That said, AI isn't perfect. We initially interpreted the motorsport data as being entirely car-focused, but later realised motorcycles were also a key part of the brief (as Lorna mentioned in the presentation). That means another table will need to be incorporated before the analysis is truly complete.
What Didn't Go So Well
Because I spent so much time planning the SQL and understanding the data structure, I didn't leave myself enough time to properly plan the dashboard (and consequently the story) itself, and that definitely shows.
Another challenge was switching back to Tableau after spending the last few days working almost exclusively in Power BI. It took a little while for everything to click back into place, and that slowed me down more than I expected (with the filtering and highlighting).
Final Thoughts
This definitely isn't the dashboard I'm most proud of.

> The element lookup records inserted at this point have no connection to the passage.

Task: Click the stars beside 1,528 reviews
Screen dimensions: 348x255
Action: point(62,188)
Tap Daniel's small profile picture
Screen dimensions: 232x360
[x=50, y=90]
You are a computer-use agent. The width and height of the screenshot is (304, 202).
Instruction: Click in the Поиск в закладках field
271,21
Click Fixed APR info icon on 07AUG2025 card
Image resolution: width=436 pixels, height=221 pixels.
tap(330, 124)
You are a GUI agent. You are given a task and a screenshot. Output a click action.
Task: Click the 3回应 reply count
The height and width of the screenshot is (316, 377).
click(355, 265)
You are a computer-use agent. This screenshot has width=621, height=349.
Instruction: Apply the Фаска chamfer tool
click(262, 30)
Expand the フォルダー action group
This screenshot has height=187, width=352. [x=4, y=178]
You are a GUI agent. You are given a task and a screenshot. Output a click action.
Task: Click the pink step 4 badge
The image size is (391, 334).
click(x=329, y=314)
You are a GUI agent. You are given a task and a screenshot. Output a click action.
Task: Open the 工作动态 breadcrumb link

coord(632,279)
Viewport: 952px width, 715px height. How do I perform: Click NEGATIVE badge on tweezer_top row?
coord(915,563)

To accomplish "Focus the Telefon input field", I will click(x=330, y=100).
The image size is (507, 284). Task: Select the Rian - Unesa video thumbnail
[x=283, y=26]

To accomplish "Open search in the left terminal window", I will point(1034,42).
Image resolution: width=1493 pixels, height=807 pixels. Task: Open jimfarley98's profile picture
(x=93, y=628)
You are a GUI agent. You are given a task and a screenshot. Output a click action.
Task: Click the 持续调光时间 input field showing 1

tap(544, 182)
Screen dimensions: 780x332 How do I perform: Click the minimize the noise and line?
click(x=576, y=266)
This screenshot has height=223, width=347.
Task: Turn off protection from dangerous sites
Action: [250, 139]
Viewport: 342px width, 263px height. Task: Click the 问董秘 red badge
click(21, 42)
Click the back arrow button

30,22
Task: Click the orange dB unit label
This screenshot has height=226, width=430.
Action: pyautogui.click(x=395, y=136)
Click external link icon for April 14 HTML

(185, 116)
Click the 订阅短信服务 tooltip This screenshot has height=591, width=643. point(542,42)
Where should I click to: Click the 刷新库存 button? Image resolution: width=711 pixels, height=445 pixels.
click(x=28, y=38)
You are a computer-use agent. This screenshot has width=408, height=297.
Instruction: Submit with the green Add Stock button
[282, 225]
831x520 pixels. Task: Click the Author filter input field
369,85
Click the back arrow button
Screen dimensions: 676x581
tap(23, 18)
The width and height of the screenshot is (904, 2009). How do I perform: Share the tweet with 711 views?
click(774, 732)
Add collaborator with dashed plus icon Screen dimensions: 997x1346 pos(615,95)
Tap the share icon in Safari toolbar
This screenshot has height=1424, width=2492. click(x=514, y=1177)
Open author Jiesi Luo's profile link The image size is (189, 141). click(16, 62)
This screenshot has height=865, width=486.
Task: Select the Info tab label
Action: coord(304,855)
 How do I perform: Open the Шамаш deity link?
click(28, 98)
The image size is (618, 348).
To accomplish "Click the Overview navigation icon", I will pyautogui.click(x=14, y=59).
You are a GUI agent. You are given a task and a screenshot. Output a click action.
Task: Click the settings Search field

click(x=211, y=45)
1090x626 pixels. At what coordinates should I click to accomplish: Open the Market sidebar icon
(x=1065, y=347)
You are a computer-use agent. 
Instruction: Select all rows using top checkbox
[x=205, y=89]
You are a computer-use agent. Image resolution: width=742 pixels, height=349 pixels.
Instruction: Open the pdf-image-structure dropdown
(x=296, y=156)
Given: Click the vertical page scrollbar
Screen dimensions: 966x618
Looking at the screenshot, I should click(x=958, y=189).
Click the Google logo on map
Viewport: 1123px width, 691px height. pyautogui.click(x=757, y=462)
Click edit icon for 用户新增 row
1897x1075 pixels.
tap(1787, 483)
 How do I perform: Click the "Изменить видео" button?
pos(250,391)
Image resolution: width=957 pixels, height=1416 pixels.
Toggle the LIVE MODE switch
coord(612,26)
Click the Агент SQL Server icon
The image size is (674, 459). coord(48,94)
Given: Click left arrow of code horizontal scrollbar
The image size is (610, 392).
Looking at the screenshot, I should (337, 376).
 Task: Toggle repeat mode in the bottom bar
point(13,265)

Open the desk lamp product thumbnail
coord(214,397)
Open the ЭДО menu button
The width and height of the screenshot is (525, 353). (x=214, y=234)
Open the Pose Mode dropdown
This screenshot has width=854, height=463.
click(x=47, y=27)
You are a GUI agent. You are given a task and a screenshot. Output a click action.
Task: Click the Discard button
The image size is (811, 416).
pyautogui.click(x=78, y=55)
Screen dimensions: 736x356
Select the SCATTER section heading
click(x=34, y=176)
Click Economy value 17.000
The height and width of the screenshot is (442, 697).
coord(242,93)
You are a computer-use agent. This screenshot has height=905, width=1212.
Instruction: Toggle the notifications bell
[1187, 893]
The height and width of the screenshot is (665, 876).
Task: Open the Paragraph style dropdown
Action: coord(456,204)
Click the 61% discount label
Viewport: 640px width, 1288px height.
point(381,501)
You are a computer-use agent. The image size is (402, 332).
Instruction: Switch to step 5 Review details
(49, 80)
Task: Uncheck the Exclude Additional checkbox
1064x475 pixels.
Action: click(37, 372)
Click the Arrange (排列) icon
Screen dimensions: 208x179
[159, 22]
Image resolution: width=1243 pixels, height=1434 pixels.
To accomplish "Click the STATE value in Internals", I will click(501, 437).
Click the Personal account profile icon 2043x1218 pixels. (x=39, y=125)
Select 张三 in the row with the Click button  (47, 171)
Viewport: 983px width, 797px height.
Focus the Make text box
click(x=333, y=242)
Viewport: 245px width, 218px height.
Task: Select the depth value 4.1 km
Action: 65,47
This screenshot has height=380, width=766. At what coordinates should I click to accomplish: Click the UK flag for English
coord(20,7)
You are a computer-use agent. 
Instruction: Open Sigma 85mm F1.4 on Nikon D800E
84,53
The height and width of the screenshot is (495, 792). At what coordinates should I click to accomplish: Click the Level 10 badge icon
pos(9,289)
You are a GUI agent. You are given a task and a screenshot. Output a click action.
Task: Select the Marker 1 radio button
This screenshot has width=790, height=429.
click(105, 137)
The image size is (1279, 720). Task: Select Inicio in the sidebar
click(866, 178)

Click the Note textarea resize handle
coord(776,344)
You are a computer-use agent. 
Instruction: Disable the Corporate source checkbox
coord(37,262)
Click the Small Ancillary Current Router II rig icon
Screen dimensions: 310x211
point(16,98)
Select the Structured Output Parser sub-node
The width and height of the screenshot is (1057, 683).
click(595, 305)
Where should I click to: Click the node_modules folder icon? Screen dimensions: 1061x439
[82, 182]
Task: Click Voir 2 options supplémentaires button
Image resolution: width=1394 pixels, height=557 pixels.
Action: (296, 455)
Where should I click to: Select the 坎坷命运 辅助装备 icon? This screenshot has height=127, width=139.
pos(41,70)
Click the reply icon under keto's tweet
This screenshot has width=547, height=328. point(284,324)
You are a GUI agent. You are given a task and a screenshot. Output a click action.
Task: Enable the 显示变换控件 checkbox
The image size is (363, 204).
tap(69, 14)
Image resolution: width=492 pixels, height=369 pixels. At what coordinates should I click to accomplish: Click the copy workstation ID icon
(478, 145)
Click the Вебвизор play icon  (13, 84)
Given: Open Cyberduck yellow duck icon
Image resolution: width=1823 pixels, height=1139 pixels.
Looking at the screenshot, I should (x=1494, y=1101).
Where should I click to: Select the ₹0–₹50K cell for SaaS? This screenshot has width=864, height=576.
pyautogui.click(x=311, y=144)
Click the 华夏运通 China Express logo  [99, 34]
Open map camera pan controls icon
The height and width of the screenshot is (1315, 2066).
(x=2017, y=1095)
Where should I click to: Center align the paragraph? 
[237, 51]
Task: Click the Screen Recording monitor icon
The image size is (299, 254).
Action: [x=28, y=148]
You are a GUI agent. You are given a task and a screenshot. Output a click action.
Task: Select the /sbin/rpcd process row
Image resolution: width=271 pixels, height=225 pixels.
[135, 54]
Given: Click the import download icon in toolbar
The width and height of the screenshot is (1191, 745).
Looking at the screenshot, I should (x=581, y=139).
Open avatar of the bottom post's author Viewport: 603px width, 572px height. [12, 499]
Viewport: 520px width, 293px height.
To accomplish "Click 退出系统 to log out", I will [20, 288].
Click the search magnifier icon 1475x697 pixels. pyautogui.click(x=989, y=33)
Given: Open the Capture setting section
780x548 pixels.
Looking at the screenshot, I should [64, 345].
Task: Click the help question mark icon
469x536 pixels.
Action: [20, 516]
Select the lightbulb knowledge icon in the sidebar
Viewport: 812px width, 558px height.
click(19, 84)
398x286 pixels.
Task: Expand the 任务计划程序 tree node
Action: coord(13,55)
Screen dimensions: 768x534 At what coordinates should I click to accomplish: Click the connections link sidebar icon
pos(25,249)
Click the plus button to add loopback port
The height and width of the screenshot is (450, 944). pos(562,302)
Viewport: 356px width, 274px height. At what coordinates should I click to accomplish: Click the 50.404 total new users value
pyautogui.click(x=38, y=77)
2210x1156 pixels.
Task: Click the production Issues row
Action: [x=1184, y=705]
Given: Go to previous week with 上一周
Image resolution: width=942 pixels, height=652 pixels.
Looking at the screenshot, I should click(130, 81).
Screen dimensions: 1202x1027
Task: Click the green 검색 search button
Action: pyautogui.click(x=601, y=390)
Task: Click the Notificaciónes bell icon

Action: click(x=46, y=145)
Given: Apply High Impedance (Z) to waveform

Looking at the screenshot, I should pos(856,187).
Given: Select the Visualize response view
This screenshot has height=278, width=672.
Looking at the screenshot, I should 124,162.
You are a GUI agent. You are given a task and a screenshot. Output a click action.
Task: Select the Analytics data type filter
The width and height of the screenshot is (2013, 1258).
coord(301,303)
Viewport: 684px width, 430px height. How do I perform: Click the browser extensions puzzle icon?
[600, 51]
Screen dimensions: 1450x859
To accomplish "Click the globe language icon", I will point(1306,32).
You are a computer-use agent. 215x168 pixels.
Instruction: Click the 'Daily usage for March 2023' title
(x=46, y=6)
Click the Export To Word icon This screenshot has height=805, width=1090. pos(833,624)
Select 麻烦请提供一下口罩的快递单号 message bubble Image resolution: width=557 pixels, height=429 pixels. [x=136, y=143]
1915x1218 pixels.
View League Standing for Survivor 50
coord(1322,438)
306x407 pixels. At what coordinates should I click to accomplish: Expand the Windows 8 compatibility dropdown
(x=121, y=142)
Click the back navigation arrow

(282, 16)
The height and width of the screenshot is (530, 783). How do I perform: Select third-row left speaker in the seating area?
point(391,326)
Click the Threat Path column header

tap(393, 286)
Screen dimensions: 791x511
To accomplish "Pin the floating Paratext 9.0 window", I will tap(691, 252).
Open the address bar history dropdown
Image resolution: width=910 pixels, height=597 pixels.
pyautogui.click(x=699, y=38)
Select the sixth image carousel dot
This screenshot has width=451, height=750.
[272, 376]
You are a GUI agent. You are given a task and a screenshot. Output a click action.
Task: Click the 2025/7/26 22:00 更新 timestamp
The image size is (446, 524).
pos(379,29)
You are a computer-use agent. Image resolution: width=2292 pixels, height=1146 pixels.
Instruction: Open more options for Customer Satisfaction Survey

But that's part of learning.
Not every project ends with something portfolio-ready on the first attempt. Sometimes the biggest takeaway is recognising what didn't work, why it didn't work, and knowing exactly how you'd improve it next time.
The positive is that I now have a solid starting point. The SQL is there, I understand the data much better than I did this morning, and I already know where the dashboard could be improved with stronger storytelling and more meaningful insights.
This is one I'll absolutely be revisiting, and hopefully turning into something I'm much happier to share.